▶ [SELECTED EXCERPT]:
Abortion

Abortion

Abortion is often performed to terminate a pregnancy resulting from irresponsible sexual
intercourse between a male and a female. It is estimated that over a million abortions are
performed a year in the United States.

Medical doctors had rejected performing it since 500 B.C., when the father of medicine—
Hippocrates—included refusal to abet abortions in his medical oath.

However, in 1973 the Supreme Courts overruled anti-abortion laws in its verdict, Roe vs.
Wade, contending that a woman’s “right to privacy” should not be proscribed by the
government.

Nobody has questioned the various state laws prohibiting a woman’s “right” to “sell her
body for sex”, or engaging in sex acts for money.

In-vitro fertilization clinics destroy up to a half million human embryos a year, created
artificially from human sperm and eggs,  as medical waste because they are no longer
needed or wanted.

Undesirable consequences of promiscuous sex are sexually transmitted diseases, and
AIDS, as well as broken relationships and marriages.

Nature itself is very prolific in wasting sperm and eggs. If a woman is fertile from 15 to 45, or
30 years, and prepares 12 eggs a year for fertilization, a total of nearly 360 eggs are wasted.

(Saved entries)
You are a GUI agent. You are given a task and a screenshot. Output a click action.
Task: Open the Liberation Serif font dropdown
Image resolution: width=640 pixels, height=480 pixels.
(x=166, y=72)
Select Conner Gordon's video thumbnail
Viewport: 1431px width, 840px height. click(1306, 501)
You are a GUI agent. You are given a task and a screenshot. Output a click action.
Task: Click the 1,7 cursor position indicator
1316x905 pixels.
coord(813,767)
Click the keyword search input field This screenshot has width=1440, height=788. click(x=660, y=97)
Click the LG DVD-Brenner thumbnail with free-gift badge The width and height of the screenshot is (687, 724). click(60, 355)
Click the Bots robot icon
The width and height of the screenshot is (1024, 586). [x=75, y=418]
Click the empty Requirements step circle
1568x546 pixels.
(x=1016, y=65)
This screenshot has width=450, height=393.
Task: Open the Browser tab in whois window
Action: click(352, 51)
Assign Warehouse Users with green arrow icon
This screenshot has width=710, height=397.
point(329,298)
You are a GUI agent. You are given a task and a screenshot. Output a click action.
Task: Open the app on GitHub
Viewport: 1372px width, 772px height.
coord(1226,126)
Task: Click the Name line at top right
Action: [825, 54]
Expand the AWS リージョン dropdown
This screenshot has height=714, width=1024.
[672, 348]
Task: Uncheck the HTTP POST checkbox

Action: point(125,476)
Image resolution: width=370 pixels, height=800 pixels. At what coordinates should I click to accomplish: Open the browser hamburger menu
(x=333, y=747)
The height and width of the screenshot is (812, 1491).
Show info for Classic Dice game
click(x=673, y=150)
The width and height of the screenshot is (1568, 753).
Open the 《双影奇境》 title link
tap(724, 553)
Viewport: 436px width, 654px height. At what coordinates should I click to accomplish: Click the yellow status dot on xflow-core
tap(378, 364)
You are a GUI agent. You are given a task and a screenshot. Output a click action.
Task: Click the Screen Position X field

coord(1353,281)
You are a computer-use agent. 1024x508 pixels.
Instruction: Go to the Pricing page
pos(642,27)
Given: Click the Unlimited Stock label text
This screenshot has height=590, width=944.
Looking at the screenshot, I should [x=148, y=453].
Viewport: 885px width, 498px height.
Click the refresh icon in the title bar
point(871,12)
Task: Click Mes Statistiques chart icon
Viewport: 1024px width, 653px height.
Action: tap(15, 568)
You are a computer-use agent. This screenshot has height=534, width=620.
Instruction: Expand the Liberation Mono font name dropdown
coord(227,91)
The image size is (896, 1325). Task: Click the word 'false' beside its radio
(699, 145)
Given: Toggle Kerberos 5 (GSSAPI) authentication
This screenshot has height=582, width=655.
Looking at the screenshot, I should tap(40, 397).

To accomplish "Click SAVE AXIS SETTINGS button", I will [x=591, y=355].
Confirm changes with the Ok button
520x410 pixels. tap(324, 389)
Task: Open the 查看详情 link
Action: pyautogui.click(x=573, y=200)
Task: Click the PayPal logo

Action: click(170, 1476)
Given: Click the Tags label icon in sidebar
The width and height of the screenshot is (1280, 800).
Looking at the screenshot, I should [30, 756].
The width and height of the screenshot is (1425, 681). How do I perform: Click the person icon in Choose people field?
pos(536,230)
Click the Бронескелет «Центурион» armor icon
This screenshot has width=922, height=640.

▶ [TASK BRIEF]: From the text on abortion, extract the passage running from "Nature itself is" to "eggs are wasted.", copying it word for word.

▶ [ANSWER TO THIS TASK]:
Nature itself is very prolific in wasting sperm and eggs. If a woman is fertile from 15 to 45, or
30 years, and prepares 12 eggs a year for fertilization, a total of nearly 360 eggs are wasted.